A paper is in the shape of a rectangle PQRS in which PQ = 20cm and RS= 14cm. A semicircular portion with RS as diameter is cut off . Find the area of the remaining part.

Answer

**step1** Understanding the problem

The problem describes a rectangular paper named PQRS with given side lengths. A semicircular portion is cut off from this rectangle, with one of the rectangle's sides, RS, acting as the diameter of the semicircle. We need to find the area of the paper that remains after the semicircle is removed.

**step2** Identifying the dimensions of the rectangle

The problem states that the paper is a rectangle PQRS with PQ = 20cm and RS = 14cm. In a rectangle, opposite sides are equal. However, if PQ and RS were opposite sides, their lengths should be identical. The most logical interpretation for a rectangle with these given lengths is that its dimensions are 20cm and 14cm. So, the length of the rectangle is 20 cm and the width is 14 cm.
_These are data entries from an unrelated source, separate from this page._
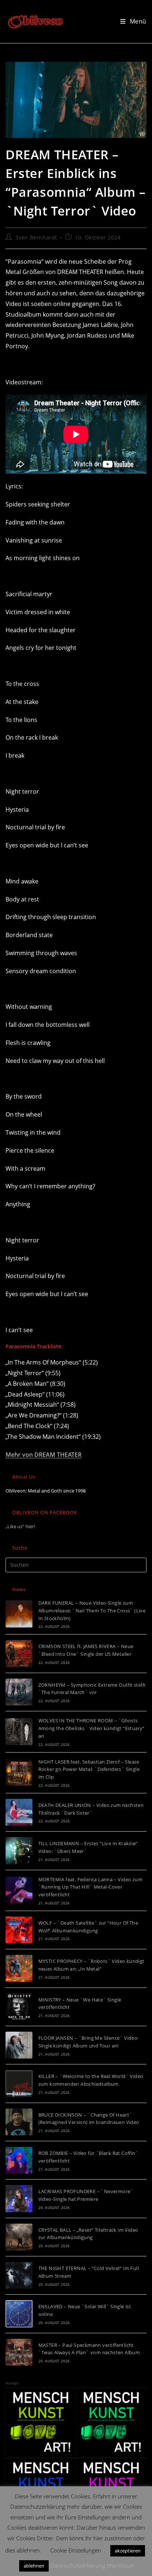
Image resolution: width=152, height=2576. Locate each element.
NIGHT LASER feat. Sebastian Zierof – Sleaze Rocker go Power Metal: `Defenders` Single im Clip (88, 1769)
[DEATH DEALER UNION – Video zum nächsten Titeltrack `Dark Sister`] (19, 1812)
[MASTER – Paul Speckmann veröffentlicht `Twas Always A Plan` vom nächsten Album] (19, 2352)
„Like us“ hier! (20, 1526)
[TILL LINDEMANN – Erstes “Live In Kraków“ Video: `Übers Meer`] (19, 1850)
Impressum (121, 2565)
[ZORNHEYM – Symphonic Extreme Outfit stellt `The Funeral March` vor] (19, 1692)
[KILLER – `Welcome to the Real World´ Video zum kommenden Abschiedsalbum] (19, 2083)
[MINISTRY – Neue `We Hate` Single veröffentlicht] (19, 2006)
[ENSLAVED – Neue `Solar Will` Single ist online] (19, 2313)
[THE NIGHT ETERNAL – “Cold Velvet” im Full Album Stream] (19, 2275)
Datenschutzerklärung (77, 2565)
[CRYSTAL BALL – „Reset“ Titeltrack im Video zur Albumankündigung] (19, 2237)
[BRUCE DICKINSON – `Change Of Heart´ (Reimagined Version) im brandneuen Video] (19, 2122)
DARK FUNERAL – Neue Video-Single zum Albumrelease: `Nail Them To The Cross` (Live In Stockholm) (92, 1611)
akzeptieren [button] (128, 2550)
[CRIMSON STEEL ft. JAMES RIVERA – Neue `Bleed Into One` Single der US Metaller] (19, 1653)
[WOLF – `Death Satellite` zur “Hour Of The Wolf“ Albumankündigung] (19, 1930)
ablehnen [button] (34, 2565)
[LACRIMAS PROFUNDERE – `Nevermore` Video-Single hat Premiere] (19, 2198)
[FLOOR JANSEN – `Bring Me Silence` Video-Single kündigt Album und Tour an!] (19, 2045)
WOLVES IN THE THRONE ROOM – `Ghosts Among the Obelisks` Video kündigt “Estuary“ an (91, 1728)
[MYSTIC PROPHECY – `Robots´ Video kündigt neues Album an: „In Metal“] (19, 1968)
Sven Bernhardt (36, 237)
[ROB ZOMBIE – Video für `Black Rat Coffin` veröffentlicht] (19, 2160)
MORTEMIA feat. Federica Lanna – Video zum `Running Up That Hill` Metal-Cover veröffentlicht (90, 1887)
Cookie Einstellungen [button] (75, 2550)
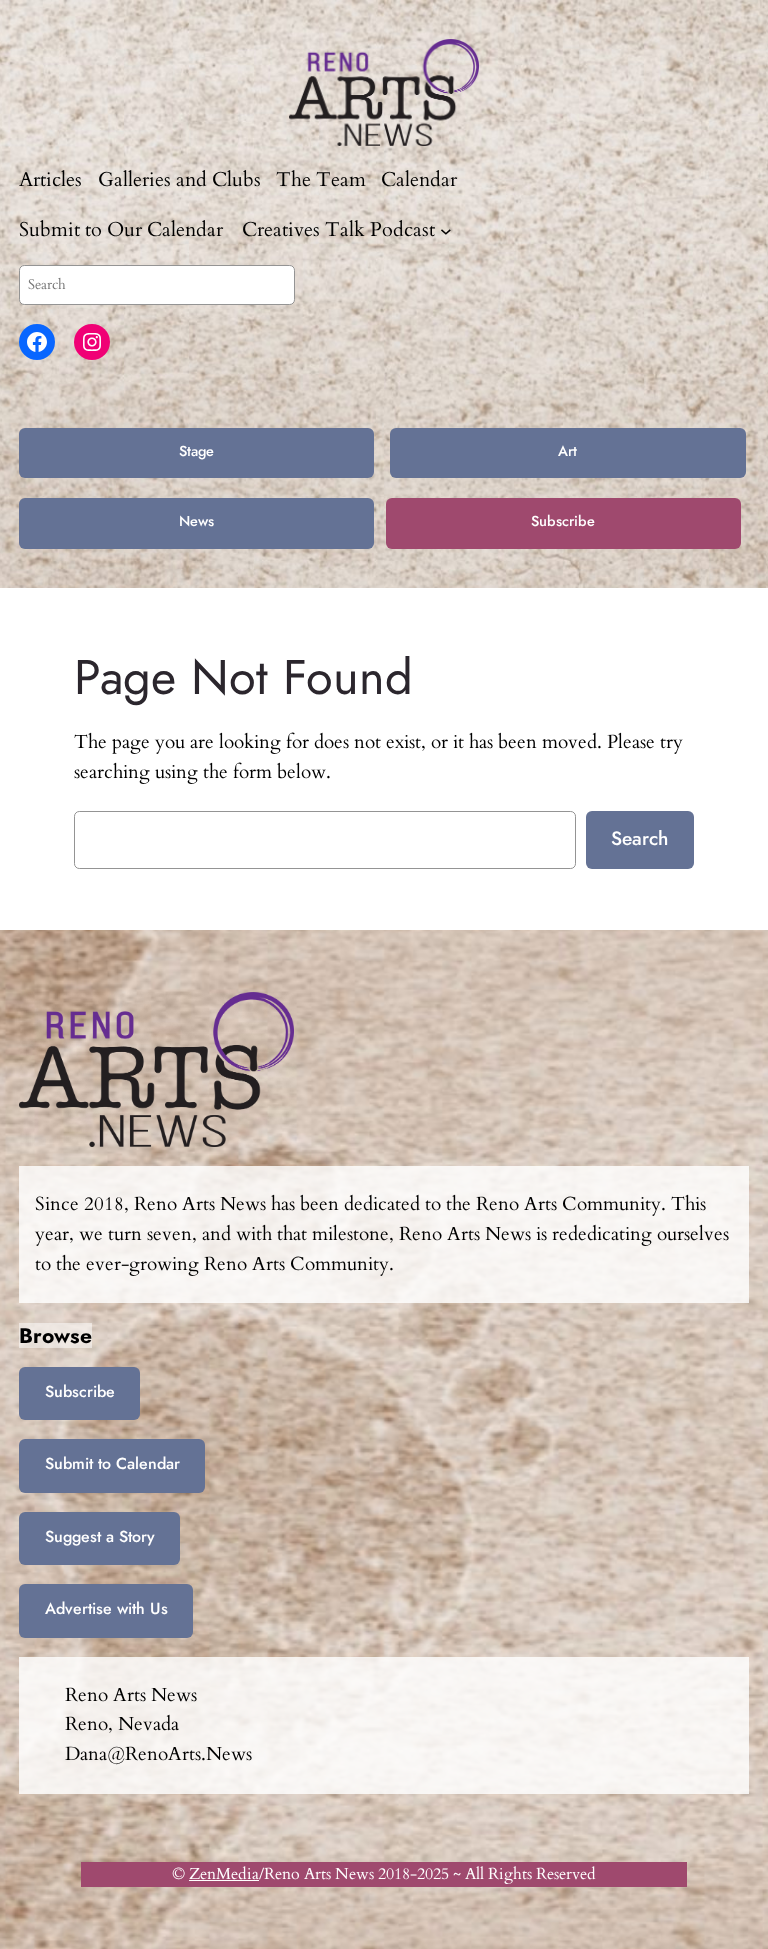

**step3** Calculating the area of the rectangle

To find the area of the rectangular paper, we multiply its length by its width.
Area of rectangle = Length × Width
Area of rectangle = $$20 \text{ cm} \times 14 \text{ cm}$$
Area of rectangle = $$280 \text{ cm}^2$$

**step4** Identifying the dimensions of the semicircle

A semicircular portion is cut off with RS as its diameter. The problem states RS = 14cm.
So, the diameter of the semicircle is 14 cm.
To find the radius of the semicircle, we divide the diameter by 2.
Radius of semicircle = Diameter $$\div$$ 2
Radius of semicircle = $$14 \text{ cm} \div 2$$
Radius of semicircle = $$7 \text{ cm}$$

**step5** Calculating the area of the semicircle

The area of a full circle is calculated using the formula $$\pi \times \text{radius} \times \text{radius}$$. Since we have a semicircle, we need to find half of the area of a full circle. We will use the approximation of $$\pi$$ as $$\frac{22}{7}$$ because the radius is a multiple of 7, which simplifies calculations.
Area of semicircle = $$\frac{1}{2} \times \pi \times \text{radius} \times \text{radius}$$
Area of semicircle = $$\frac{1}{2} \times \frac{22}{7} \times 7 \text{ cm} \times 7 \text{ cm}$$
Area of semicircle = $$\frac{1}{2} \times 22 \times 7 \text{ cm}^2$$
Area of semicircle = $$11 \times 7 \text{ cm}^2$$
Area of semicircle = $$77 \text{ cm}^2$$

**step6** Calculating the area of the remaining part

To find the area of the remaining part of the paper, we subtract the area of the cut-off semicircle from the original area of the rectangle.
Area of remaining part = Area of rectangle - Area of semicircle
Area of remaining part = $$280 \text{ cm}^2 - 77 \text{ cm}^2$$
Area of remaining part = $$203 \text{ cm}^2$$